(Element and text location data)
__________________________________________________

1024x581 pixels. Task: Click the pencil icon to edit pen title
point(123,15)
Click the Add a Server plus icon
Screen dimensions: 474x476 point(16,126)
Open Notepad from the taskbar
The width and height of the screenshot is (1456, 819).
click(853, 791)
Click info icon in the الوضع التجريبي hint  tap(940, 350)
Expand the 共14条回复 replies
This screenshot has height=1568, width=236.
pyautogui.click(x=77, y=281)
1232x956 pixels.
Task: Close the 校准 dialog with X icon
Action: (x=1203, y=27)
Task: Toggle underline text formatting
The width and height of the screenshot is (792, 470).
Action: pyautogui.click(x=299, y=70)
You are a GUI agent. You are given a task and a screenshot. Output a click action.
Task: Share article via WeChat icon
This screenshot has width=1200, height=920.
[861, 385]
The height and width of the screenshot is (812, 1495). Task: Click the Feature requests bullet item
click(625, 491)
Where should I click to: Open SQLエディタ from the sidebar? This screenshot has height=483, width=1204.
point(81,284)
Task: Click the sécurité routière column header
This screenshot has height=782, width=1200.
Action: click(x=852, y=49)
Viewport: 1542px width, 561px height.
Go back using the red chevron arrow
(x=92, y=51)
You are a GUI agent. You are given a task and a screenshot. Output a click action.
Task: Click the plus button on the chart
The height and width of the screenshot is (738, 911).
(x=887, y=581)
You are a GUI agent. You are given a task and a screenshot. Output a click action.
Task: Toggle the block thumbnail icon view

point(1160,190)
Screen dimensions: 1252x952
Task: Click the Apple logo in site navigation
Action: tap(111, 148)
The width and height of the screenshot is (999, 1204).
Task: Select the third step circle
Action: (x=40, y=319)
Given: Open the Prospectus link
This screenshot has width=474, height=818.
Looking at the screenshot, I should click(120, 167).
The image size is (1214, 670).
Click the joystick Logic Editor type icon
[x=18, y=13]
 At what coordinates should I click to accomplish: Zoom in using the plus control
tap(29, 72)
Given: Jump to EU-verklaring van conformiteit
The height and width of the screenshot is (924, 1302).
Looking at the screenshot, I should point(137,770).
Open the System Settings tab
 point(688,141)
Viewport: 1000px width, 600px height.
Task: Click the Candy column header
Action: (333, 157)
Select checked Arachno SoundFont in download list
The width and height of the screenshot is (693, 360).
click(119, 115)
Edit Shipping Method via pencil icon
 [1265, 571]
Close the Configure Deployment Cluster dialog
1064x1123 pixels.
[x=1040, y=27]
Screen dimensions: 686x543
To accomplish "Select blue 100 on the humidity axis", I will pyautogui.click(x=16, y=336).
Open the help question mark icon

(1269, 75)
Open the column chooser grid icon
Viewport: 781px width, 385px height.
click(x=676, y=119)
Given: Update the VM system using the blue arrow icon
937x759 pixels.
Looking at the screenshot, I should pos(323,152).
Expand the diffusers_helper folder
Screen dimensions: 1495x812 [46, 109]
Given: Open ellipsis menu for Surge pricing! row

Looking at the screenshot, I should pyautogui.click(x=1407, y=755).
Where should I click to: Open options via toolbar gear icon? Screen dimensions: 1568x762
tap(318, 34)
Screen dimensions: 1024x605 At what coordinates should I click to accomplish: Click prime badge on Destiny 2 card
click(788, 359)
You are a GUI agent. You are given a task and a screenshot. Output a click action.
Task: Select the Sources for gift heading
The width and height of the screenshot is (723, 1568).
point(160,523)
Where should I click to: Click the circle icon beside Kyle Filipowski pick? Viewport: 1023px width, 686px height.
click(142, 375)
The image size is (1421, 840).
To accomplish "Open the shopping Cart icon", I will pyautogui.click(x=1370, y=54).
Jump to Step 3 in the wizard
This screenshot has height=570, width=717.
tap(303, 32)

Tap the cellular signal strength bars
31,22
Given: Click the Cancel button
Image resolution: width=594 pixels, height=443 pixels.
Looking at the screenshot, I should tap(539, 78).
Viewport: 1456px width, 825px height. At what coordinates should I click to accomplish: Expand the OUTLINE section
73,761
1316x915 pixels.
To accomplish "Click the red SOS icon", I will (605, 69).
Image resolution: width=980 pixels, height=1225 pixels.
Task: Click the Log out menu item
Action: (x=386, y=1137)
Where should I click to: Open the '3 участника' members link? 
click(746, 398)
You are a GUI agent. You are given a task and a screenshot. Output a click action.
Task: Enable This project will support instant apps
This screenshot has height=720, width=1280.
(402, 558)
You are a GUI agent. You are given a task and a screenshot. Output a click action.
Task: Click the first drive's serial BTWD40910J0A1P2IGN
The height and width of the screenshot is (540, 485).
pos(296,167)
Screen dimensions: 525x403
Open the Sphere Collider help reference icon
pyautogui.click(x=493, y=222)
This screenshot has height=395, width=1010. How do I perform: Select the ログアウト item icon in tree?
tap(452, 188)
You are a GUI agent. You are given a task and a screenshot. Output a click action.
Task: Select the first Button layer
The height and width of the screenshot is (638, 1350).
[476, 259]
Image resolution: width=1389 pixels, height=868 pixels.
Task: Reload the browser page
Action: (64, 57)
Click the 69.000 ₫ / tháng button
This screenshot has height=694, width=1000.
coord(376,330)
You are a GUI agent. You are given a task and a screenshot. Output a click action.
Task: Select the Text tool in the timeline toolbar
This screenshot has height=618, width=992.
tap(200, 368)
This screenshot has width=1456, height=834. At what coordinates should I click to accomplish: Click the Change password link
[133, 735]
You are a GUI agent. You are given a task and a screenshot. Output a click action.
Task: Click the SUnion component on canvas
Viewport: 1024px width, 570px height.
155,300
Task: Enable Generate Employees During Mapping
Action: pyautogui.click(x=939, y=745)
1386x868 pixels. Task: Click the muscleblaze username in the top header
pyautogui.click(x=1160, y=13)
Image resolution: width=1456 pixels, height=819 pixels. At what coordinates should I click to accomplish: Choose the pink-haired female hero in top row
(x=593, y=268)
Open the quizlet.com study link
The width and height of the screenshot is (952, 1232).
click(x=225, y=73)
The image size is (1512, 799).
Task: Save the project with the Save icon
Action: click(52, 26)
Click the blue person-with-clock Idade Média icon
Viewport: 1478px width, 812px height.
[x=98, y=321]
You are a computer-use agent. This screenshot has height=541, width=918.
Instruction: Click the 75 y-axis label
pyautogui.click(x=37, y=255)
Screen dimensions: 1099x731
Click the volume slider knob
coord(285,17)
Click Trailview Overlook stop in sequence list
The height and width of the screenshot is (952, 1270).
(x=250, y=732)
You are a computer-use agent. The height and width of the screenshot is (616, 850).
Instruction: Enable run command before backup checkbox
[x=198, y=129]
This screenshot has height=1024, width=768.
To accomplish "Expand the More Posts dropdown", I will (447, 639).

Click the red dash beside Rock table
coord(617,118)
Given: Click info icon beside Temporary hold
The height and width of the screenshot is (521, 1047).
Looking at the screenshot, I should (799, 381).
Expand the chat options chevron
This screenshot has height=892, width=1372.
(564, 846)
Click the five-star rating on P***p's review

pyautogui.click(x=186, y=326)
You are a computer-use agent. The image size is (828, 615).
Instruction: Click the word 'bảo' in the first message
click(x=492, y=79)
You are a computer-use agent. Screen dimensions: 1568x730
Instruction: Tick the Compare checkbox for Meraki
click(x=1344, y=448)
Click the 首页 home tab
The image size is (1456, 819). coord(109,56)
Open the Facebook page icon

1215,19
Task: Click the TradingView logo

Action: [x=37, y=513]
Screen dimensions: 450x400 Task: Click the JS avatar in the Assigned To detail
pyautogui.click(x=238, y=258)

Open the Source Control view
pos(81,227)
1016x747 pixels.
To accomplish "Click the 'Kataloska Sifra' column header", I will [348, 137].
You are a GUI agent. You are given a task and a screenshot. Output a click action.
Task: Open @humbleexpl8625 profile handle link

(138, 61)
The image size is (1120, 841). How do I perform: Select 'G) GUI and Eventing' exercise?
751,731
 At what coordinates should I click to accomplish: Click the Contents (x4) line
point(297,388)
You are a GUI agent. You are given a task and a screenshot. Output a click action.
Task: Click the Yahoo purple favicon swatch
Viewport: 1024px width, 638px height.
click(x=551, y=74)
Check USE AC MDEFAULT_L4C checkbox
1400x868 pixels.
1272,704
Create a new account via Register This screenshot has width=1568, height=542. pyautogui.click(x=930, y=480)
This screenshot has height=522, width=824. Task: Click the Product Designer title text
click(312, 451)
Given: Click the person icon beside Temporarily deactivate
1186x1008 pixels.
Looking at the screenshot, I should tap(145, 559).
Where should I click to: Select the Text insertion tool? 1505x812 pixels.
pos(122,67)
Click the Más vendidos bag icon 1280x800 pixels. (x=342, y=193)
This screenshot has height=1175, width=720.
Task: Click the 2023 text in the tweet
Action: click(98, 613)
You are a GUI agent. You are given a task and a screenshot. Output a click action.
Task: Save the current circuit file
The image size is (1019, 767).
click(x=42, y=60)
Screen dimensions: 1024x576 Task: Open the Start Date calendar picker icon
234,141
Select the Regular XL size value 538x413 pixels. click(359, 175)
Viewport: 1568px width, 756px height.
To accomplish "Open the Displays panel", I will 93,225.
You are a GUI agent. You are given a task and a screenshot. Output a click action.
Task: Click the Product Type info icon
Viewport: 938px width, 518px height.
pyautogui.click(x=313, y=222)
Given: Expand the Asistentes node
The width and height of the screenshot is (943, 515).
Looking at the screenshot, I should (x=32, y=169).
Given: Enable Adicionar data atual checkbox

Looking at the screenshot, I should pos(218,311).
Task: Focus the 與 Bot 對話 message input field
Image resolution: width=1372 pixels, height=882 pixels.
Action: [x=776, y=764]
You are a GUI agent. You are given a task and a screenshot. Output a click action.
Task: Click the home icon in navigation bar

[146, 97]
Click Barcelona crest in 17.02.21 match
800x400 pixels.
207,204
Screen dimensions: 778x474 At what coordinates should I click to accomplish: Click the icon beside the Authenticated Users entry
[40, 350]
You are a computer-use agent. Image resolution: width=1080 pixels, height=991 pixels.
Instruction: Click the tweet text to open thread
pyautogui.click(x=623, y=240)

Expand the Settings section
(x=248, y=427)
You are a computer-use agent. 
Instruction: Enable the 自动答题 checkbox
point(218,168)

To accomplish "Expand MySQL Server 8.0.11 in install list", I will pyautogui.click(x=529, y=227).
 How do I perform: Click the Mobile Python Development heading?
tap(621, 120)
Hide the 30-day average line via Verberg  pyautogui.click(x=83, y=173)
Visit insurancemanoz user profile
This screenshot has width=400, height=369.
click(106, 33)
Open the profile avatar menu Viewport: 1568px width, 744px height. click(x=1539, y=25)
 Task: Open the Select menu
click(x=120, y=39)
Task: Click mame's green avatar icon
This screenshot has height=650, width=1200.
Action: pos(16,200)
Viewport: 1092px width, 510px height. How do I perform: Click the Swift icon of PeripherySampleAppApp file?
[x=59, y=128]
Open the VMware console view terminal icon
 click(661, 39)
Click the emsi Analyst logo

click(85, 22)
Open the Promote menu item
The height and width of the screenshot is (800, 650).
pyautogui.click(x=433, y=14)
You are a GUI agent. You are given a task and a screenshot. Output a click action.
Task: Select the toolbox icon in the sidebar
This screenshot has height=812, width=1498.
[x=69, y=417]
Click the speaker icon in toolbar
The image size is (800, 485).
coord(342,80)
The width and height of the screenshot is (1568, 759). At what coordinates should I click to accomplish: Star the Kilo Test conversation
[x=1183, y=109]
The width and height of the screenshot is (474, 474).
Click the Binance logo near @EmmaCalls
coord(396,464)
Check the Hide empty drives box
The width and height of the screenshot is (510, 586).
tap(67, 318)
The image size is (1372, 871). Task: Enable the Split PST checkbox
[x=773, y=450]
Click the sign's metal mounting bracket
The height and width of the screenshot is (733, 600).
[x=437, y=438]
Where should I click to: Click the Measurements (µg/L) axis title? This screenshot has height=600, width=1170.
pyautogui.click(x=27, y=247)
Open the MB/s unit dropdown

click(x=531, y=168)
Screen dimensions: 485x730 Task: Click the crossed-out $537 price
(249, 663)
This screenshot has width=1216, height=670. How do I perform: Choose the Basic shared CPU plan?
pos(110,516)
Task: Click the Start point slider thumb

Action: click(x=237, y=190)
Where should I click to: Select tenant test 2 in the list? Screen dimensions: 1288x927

__________________________________________________

**What is needed**.
In the part of the entries that opens with the line containing "Given: Click the person" and closes with the line containing "pos(122,67)", change "person icon" to "profile icon". Write out that part again with nothing else altered.

**Response to the exercise**.
Given: Click the profile icon beside Temporarily deactivate
1186x1008 pixels.
Looking at the screenshot, I should tap(145, 559).
Where should I click to: Select the Text insertion tool? 1505x812 pixels.
pos(122,67)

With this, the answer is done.